Methods Records of routinely attending patients were sampled from 60 Australian primary healthcare services in 2012 for the Treatment of Cardiovascular Risk using Electronic Decision Support study. Multivariable logistic regression models were used to compare the rate of CVD risk factor assessment and recommended medication prescriptions, by gender.
Results Of 53 085 patients, 58% were female. Adjusting for demographic and clinical characteristics, women were less likely to have sufficient risk factors measured for CVD risk assessment (OR (95% CI): 0.88 (0.81 to 0.96)). Among 13 294 patients (47% women) in the CVD/high CVD risk subgroup, the adjusted odds of prescription of guideline-recommended medications were greater for women than men: 1.12 (1.01 to 1.23). However, there was heterogeneity by age (p <0.001), women in the CVD/high CVD risk subgroup aged 35–54 years were less likely to be prescribed the medications (0.63 (0.52 to 0.77)), and women in the CVD/high CVD risk subgroup aged ≥65 years were more likely to be prescribed the medications (1.34 (1.17 to 1.54)) than their male counterparts.

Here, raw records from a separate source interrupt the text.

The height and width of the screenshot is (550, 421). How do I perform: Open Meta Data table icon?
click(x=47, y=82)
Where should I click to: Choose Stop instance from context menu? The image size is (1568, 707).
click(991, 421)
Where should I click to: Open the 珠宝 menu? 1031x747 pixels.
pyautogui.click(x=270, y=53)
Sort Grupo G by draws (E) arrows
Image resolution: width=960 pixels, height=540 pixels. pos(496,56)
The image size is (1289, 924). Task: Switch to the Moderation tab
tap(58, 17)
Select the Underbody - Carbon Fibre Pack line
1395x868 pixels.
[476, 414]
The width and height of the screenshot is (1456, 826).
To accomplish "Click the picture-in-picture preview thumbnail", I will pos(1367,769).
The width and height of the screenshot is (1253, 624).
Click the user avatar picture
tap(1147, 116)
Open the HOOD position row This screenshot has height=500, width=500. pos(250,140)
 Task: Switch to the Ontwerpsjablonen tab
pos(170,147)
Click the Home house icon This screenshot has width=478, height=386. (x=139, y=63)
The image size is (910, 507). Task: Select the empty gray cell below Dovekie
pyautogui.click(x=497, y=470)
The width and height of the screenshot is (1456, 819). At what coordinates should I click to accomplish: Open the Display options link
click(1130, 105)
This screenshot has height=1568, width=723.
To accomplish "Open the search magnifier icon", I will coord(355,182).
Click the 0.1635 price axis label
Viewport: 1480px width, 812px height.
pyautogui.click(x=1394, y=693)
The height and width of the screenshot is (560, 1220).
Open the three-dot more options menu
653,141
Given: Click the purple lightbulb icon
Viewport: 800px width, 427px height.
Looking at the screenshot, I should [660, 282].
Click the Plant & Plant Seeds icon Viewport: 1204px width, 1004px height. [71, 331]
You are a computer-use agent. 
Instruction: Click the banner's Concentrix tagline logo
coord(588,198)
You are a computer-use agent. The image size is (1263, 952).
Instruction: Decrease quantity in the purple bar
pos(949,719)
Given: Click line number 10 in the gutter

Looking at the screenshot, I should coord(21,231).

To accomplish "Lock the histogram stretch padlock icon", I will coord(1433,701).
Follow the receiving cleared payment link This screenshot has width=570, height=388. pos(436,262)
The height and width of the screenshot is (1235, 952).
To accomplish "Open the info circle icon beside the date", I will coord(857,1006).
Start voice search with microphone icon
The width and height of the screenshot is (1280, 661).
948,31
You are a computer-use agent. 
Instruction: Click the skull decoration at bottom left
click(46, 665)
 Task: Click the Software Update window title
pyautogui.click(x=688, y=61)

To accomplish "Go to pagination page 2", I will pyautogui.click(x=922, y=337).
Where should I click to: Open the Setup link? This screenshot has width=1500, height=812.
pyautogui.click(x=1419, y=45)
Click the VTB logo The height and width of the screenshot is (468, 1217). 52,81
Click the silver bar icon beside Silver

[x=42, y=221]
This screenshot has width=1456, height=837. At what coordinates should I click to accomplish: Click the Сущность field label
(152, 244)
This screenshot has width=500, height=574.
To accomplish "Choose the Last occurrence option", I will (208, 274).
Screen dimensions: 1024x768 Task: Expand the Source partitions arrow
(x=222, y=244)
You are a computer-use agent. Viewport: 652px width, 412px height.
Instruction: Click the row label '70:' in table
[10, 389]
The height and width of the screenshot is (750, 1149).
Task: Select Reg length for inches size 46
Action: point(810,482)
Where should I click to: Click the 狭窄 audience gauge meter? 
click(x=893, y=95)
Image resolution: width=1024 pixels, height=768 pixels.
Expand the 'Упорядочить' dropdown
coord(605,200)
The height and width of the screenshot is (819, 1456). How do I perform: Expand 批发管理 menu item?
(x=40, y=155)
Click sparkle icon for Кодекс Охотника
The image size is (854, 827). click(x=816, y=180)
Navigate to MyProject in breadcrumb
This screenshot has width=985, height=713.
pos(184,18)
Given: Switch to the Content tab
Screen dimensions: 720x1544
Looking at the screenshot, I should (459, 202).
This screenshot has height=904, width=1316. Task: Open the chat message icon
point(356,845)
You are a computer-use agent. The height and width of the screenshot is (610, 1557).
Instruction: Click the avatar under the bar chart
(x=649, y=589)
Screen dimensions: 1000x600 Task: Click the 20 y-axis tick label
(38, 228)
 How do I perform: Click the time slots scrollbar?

Conclusions Women attending primary healthcare services in Australia were less likely than men to have risk factors measured and recorded such that absolute CVD risk can be assessed. For those with, or at high risk of, CVD, the prescription of appropriate preventive medications was more frequent in older women, but less frequent in younger women, compared with their male counterparts.
Trial registration number 12611000478910, Pre-results.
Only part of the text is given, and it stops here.